Ma le persone sono profonde e complesse come la vita, quindi perché non le trattiamo così? Perché riservare rigidamente la “bellezza” a chi se l'è guadagnata con la buona applicazione della giusta tonalità di ombretto, anzi di quelli che sono stati in giro nei momenti brutti e nei momenti belli e che ne sono usciti forti dall'altra parte del loro lotte? In che modo quella bellezza è inferiore a quella che vedi passare sulla fiancata di un autobus?

L'energia, il tempo e il denaro necessari per cercare di apparire "bella" mi uccidono. Chiaramente questo è il punto perché le aziende devono fare soldi, giusto? Ma noi glielo permettiamo. Non ci limitiamo ad acquistare il prodotto senza sentimenti verso di esso o noi stessi. Fluttuiamo in quei bassi livelli di autostima. Mi sentirei diversamente se ogni annuncio pubblicitario non facesse sembrare che tu non valga nulla se non assomigli al modello sullo schermo o sulla confezione. Come molti altri argomenti della cultura americana, abbiamo un approccio estremamente polarizzato al trucco. O dipendiamo da esso per la fiducia in noi stessi e il comfort in pubblico, oppure lo rifiutiamo del tutto e ci comportiamo come se fossimo al di sopra di un solo passaggio di mascara. Con così tanto stigma legato a una cosa, non c'è modo di avere una relazione sana con essa.

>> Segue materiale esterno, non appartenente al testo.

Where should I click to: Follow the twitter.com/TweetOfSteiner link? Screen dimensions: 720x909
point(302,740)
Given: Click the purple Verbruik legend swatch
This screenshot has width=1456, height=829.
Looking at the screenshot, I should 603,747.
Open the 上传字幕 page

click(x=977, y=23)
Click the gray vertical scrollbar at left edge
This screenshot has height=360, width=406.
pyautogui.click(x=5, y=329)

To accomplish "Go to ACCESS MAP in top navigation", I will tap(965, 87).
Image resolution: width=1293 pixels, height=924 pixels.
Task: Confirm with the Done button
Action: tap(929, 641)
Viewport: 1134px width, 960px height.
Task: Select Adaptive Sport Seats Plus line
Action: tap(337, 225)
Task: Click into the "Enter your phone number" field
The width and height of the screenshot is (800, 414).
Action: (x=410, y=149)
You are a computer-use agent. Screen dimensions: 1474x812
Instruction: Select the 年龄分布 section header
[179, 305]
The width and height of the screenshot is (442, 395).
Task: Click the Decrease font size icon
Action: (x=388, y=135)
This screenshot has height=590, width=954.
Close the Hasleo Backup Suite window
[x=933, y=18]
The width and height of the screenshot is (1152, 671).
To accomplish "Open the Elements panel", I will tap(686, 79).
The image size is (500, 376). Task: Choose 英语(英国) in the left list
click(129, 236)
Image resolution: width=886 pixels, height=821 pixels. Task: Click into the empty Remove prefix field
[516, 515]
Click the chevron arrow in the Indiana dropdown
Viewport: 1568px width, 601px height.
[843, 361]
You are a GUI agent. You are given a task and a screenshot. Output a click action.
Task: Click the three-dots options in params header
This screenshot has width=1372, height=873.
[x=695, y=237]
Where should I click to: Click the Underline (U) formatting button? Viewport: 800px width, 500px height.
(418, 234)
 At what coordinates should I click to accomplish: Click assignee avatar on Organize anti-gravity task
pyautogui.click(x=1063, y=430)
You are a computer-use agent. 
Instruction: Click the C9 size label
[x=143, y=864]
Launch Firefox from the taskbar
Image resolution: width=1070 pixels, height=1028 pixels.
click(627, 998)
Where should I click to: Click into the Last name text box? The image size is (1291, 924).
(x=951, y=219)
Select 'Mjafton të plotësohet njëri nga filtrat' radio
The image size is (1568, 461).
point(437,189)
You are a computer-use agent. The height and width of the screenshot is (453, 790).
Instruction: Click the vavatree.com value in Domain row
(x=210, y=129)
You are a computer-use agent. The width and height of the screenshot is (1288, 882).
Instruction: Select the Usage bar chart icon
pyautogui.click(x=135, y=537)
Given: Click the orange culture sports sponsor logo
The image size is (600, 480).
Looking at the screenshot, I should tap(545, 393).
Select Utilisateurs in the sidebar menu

Nel frattempo, cosa stiamo facendo per noi stessi? In che modo esattamente il trucco è qualcosa che facciamo per noi stessi? Perché ci sta bene lasciare che le aziende definiscano ciò che riteniamo bello?

Ovviamente non possiamo rispondere a nessuna di queste domande in modo diretto, ma possiamo pensarci mentre ci prepariamo al mattino o percorriamo il corridoio di bellezza al drugstore. Possiamo pensare a cosa ci mettiamo in faccia (o cosa non facciamo) e possiamo riflettere su cosa mettiamo in noi stessi, le parti di noi che gli altri possono o non possono vedere. La bellezza non è così facile da definire come dicono le riviste di moda. Per fortuna c'è un bel po' di margine di manovra per decidere da soli.